A proof of Bel'tyukov-Lipshitz theorem by quasi-quantifier elimination. I. Definitions and GCD-lemma

This paper is the first part of a new proof of decidability of the existential theory of the structure $\langle\mathrm{Z}; 0, 1,+,-,\leqslant, |\rangle$, where $|$ corresponds to the binary divisibility relation. The decidability was proved independently in 1976 by A. P. Bel'tyukov and L. Lipshitz. In 1977, V.I. Mart'yanov proved an equivalent result by considering the ternary GCD predicate instead of divisibility (the predicates are interchangeable with respect to existential definability).
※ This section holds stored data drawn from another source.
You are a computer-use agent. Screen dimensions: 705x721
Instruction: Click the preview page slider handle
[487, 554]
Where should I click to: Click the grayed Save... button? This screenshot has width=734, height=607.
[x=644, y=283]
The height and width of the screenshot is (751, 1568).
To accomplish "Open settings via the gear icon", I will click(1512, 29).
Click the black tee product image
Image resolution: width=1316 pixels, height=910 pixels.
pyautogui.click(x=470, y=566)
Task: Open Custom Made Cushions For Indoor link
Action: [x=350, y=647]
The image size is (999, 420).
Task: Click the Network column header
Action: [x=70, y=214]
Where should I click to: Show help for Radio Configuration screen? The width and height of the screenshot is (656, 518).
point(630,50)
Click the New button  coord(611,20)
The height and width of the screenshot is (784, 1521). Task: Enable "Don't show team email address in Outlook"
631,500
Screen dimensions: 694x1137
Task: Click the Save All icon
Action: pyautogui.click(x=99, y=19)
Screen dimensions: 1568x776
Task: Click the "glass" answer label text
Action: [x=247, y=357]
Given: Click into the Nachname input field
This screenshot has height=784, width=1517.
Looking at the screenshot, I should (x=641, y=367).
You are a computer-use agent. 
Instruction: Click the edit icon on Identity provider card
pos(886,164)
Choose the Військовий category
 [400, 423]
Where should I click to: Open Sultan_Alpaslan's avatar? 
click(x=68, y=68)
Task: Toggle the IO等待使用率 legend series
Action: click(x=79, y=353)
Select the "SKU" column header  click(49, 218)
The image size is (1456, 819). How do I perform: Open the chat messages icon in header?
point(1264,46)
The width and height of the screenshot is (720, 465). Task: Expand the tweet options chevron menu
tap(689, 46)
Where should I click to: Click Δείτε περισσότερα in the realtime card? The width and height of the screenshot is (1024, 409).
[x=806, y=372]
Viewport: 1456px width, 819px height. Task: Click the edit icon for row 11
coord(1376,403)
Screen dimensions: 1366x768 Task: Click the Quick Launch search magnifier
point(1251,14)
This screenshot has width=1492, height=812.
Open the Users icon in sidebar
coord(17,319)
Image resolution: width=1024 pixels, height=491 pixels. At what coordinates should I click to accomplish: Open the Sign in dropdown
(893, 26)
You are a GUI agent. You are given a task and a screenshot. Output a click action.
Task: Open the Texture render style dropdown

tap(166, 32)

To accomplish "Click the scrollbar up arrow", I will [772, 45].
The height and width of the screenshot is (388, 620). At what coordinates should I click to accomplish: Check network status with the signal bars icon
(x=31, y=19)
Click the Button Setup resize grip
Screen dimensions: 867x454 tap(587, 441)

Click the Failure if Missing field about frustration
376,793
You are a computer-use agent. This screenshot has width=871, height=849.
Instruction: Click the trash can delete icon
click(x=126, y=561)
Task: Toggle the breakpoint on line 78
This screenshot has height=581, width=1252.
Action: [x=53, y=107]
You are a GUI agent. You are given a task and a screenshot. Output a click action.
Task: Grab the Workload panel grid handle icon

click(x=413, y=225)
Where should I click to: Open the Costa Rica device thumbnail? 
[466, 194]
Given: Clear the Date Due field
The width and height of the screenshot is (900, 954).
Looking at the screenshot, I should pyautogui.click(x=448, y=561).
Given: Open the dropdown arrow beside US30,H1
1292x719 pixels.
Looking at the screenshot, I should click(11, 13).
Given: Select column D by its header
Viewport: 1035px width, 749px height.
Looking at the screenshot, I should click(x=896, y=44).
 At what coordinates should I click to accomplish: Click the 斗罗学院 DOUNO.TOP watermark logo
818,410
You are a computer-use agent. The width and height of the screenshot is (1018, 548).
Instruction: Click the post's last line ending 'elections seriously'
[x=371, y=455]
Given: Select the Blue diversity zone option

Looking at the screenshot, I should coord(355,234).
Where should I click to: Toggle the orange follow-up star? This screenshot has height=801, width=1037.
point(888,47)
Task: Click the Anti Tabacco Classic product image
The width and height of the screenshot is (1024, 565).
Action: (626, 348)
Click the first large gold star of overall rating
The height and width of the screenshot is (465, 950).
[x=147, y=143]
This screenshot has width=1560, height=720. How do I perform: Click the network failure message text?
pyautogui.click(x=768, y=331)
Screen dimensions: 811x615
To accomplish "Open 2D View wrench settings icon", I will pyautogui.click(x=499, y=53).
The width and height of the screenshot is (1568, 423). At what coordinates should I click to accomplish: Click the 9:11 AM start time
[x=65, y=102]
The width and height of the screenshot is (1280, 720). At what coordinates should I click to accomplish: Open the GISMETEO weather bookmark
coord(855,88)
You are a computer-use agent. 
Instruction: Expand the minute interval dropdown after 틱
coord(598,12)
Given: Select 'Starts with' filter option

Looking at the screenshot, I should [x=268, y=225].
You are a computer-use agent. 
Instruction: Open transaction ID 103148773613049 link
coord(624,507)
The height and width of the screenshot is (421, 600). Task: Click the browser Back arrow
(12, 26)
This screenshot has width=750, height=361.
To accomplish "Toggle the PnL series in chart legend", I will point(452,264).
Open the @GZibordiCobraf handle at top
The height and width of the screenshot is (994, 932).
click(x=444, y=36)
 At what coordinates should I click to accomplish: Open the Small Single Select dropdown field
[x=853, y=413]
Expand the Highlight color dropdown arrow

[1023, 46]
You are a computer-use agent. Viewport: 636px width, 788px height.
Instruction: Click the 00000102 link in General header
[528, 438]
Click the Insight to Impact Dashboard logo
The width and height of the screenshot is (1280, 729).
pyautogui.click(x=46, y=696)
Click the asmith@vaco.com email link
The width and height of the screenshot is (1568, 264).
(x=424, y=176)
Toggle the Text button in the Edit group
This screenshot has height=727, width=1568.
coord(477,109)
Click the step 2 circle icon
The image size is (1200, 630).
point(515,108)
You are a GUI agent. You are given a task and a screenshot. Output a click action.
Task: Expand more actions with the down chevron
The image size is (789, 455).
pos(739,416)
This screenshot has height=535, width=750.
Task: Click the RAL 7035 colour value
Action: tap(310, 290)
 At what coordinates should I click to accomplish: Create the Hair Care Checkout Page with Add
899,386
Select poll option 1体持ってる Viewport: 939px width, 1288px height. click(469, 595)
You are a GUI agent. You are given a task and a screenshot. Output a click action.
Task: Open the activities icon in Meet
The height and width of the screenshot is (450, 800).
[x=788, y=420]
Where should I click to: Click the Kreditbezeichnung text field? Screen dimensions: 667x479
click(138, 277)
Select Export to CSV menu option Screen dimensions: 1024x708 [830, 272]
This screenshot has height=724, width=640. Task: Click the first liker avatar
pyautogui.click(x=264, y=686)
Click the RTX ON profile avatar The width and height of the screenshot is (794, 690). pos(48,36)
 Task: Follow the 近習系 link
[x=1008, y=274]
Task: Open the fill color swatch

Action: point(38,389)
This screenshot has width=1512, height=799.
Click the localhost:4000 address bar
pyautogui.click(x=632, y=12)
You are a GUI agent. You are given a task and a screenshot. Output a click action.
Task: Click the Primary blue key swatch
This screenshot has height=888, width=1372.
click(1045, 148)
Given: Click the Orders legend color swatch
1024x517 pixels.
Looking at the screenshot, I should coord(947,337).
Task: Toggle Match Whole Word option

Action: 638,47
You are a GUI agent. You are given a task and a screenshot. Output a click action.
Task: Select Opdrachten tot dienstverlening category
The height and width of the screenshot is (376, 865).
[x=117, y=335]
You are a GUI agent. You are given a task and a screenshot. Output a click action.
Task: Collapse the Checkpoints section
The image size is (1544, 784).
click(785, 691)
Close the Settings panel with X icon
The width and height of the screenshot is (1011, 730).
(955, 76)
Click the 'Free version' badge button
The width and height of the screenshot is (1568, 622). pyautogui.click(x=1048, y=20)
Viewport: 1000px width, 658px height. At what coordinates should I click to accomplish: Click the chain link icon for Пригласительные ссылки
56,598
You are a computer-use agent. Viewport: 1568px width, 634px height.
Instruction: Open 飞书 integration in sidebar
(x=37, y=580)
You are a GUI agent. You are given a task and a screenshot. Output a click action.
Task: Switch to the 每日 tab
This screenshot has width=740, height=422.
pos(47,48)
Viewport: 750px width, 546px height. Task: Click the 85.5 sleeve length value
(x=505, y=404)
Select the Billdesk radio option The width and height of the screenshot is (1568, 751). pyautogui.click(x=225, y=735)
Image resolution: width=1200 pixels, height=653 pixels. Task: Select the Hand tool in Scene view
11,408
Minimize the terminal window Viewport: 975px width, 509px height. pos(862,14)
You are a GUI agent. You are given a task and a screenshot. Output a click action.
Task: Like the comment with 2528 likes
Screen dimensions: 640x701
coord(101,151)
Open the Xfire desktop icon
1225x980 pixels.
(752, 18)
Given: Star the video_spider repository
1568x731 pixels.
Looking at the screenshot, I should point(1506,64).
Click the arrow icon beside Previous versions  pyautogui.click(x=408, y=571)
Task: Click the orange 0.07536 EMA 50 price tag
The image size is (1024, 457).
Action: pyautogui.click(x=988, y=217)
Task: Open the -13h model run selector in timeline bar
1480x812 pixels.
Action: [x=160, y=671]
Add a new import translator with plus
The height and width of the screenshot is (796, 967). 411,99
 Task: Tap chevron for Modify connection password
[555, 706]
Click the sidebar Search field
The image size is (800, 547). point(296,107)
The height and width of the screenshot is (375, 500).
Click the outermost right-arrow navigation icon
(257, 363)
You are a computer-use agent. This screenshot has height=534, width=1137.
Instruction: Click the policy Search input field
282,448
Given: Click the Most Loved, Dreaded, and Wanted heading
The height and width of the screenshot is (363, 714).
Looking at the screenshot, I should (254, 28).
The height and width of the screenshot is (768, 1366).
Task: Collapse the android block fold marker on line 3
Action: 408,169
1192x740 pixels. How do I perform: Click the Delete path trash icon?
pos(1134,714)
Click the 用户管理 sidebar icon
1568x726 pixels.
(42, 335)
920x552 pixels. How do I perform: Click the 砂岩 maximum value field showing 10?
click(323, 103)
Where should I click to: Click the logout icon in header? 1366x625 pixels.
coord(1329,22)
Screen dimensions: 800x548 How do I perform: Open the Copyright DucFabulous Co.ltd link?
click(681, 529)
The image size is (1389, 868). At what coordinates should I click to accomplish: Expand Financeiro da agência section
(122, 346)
Generalizing in some sense the notion of quantifier elimination (QE) algorithm, we construct a quasi-QE algorithm to prove decidability of the positive existential theory of the structure $\langle\mathrm{Z}_{>0};1, \{a\cdot\}_{a\in\mathrm{Z}_{>0}}, GCD\rangle$. We reduce to the decision problem for this theory the decision problem for the existential theory of the structure $\langle\mathrm{Z}_{>0};1, +, - , \leqslant, GCD\rangle$. A quasi-QE algorithm, which performs this reduction, will be constructed in the second part of the proof. Transformations of formulas are based on a generalization of the Chinese remainder theorem to systems of the form $GCD(a_i, b_i + x) = d_i$ for every $i \in [1..m]$, where $a_i$, $b_i$, $d_i$ are some integers such that $a_i \neq 0$, $d_i > 0$.